═════ Data provided ═════

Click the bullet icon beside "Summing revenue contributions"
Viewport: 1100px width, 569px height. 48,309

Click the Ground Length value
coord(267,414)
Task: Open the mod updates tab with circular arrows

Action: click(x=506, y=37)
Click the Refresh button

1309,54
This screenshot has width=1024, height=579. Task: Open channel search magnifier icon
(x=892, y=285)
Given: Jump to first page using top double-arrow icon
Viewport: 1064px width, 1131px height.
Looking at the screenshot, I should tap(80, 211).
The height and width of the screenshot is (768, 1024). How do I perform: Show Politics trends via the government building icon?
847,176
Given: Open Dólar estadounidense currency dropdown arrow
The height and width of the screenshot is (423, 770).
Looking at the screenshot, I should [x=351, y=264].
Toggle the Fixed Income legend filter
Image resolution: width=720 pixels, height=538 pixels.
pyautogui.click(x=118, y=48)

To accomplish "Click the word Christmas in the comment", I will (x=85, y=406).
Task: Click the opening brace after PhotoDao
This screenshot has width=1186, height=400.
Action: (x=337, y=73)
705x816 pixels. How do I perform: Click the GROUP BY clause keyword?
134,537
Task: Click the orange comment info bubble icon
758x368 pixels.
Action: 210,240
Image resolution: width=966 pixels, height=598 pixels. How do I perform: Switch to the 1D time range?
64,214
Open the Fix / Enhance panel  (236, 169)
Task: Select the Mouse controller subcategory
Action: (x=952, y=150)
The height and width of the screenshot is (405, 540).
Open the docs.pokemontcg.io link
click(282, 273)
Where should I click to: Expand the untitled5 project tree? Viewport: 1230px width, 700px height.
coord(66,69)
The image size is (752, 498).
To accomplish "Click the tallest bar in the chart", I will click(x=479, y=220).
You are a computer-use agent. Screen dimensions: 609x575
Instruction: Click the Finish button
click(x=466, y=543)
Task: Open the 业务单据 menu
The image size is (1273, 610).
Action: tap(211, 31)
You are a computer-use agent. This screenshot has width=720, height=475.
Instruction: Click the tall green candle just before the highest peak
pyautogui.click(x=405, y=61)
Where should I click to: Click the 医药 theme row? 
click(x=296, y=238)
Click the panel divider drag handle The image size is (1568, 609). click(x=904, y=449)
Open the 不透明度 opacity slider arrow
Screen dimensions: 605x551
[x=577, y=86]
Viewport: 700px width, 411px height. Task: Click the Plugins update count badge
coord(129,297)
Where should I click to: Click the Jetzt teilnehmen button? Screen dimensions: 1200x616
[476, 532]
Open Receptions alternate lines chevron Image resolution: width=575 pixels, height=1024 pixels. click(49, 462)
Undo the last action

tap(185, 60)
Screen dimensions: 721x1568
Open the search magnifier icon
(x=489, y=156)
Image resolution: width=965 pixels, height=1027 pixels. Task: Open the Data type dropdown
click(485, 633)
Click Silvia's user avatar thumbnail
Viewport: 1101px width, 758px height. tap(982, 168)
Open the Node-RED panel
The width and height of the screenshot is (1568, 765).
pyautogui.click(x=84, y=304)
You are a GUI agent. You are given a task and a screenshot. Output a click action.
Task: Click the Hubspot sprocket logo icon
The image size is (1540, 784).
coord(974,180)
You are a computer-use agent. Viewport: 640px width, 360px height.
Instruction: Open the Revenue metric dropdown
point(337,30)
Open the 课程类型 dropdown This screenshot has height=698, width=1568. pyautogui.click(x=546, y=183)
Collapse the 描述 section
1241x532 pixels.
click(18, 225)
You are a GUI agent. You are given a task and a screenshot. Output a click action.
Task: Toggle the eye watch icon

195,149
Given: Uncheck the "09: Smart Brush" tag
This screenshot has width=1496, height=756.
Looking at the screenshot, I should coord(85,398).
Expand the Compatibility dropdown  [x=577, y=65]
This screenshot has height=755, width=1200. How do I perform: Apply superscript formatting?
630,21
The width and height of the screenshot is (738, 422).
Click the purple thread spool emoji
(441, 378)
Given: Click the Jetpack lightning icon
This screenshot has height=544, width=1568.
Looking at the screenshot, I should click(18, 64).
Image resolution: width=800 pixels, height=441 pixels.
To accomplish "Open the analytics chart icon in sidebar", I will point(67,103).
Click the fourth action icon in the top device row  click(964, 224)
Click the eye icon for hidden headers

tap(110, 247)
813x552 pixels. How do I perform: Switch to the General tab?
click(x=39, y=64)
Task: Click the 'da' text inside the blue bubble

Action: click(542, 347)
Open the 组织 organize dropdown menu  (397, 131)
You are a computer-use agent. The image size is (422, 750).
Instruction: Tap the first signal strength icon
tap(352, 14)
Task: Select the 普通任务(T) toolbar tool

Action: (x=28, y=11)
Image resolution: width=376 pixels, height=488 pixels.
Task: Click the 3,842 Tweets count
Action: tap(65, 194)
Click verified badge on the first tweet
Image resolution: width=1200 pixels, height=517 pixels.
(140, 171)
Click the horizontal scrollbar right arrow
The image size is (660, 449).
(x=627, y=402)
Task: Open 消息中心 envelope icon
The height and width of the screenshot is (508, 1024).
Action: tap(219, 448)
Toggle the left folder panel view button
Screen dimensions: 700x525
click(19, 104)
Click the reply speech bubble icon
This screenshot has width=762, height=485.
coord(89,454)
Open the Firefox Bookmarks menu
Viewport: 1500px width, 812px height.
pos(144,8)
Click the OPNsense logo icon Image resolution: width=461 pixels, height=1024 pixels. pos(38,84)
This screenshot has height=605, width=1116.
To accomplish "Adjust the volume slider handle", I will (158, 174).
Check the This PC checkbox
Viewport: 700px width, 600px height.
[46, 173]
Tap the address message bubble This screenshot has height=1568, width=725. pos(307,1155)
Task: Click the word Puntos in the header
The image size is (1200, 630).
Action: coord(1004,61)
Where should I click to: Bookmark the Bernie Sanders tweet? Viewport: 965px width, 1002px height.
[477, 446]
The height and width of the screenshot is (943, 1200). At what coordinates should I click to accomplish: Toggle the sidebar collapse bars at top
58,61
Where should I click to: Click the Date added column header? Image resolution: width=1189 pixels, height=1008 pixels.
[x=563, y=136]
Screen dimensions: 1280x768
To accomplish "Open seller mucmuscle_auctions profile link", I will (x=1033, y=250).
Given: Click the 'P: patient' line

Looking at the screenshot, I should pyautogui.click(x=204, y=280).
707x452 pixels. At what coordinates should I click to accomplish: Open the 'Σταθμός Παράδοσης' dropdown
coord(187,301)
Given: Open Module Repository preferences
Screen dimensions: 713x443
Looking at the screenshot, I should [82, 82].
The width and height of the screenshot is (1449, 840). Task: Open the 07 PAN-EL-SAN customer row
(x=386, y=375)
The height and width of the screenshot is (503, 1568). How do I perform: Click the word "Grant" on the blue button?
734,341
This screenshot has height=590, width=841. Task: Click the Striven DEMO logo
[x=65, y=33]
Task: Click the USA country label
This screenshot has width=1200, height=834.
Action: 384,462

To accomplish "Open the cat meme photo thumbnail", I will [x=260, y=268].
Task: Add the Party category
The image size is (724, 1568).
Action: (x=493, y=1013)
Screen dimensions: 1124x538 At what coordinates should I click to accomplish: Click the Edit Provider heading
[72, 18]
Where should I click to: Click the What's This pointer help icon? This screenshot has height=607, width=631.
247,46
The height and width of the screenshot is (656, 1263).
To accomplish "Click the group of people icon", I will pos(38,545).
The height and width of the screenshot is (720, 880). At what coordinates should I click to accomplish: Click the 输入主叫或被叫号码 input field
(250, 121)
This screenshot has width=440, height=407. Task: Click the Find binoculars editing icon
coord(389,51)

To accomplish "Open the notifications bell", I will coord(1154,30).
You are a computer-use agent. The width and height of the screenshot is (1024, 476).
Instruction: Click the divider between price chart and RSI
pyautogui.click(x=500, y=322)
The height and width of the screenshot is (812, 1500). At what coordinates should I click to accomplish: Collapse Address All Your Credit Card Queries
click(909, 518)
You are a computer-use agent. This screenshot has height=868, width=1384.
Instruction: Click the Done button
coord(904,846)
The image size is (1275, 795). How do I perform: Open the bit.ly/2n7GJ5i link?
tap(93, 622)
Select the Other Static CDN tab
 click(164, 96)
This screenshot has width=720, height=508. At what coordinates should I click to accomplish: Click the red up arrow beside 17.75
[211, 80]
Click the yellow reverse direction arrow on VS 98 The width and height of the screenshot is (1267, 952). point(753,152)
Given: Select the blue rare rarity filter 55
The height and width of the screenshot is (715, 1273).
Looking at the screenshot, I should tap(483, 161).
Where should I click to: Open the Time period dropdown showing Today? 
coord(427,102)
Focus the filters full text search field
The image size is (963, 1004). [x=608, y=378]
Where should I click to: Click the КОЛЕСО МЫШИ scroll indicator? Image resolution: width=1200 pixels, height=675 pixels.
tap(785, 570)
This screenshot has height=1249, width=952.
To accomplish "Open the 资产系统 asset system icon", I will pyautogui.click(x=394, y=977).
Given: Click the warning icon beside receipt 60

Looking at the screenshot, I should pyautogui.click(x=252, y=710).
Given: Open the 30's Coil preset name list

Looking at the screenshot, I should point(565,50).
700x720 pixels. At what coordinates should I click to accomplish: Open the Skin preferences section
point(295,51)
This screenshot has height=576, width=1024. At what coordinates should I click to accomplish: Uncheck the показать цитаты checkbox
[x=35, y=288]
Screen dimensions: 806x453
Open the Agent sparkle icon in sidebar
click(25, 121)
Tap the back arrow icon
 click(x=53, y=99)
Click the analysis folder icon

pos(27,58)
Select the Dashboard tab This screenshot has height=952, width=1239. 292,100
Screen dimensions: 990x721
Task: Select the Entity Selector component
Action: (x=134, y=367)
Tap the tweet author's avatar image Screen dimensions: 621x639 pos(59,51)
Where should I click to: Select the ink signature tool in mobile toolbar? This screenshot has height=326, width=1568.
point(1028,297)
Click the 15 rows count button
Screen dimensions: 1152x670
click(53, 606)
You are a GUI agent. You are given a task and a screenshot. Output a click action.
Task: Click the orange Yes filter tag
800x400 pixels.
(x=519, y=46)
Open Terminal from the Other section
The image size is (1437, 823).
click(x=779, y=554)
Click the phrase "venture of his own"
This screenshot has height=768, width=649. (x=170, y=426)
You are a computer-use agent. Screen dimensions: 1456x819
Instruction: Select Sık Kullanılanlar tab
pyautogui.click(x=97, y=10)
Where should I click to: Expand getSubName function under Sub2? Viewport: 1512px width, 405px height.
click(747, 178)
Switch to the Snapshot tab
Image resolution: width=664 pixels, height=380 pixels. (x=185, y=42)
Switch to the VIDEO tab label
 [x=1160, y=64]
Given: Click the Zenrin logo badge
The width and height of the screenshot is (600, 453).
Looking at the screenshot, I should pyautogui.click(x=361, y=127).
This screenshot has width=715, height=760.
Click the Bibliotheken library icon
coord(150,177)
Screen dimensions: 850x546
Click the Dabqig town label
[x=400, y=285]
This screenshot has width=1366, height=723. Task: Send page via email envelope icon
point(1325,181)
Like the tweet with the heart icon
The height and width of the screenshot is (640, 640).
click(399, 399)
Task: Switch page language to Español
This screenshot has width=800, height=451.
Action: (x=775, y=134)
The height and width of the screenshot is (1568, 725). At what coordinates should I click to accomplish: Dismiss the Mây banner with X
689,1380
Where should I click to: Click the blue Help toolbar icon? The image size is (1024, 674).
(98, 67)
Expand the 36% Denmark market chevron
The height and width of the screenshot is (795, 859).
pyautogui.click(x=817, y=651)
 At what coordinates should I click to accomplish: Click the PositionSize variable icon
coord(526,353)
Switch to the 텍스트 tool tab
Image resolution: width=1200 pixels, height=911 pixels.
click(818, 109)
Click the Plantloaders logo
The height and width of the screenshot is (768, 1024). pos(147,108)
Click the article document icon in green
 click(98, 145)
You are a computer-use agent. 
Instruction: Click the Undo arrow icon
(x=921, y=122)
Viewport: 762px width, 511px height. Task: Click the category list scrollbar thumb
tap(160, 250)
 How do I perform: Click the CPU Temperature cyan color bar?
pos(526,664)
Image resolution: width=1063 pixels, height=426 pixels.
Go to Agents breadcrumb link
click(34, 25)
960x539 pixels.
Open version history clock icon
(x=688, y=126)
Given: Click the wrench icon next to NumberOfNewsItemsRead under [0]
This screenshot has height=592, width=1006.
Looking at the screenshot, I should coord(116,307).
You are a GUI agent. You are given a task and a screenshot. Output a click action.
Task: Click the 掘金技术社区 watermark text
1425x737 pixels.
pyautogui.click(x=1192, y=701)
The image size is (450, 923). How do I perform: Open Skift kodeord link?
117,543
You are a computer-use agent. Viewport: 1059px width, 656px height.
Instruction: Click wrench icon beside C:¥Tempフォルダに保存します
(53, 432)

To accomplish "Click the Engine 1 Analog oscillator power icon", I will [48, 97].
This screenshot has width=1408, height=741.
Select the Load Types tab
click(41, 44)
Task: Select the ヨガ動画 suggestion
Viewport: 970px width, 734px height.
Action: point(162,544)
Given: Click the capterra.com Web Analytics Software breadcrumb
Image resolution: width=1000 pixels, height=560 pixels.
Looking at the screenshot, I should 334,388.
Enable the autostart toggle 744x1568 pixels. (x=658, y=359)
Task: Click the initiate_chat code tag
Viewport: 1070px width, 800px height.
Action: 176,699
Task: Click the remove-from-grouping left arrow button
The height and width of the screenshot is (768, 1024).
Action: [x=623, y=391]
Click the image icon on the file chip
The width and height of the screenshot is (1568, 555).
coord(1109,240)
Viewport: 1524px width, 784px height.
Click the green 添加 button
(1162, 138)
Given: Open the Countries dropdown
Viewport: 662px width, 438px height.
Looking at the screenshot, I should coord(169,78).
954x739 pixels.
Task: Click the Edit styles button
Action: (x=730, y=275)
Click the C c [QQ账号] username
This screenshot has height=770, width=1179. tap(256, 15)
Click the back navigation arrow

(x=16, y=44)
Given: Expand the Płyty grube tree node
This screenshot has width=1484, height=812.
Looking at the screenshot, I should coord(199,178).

═════

(Task brief): All that is needed is the exact run of lines above from the line containing "Given: Click the Jetpack lightning icon" through the line containing "Click the horizontal scrollbar right arrow", both of them included.

(Response to this exercise):
Given: Click the Jetpack lightning icon
This screenshot has height=544, width=1568.
Looking at the screenshot, I should click(18, 64).
Image resolution: width=800 pixels, height=441 pixels.
To accomplish "Open the analytics chart icon in sidebar", I will point(67,103).
Click the fourth action icon in the top device row  click(964, 224)
Click the eye icon for hidden headers

tap(110, 247)
813x552 pixels. How do I perform: Switch to the General tab?
click(x=39, y=64)
Task: Click the 'da' text inside the blue bubble

Action: click(542, 347)
Open the 组织 organize dropdown menu  (397, 131)
You are a computer-use agent. The image size is (422, 750).
Instruction: Tap the first signal strength icon
tap(352, 14)
Task: Select the 普通任务(T) toolbar tool

Action: (x=28, y=11)
Image resolution: width=376 pixels, height=488 pixels.
Task: Click the 3,842 Tweets count
Action: tap(65, 194)
Click verified badge on the first tweet
Image resolution: width=1200 pixels, height=517 pixels.
(140, 171)
Click the horizontal scrollbar right arrow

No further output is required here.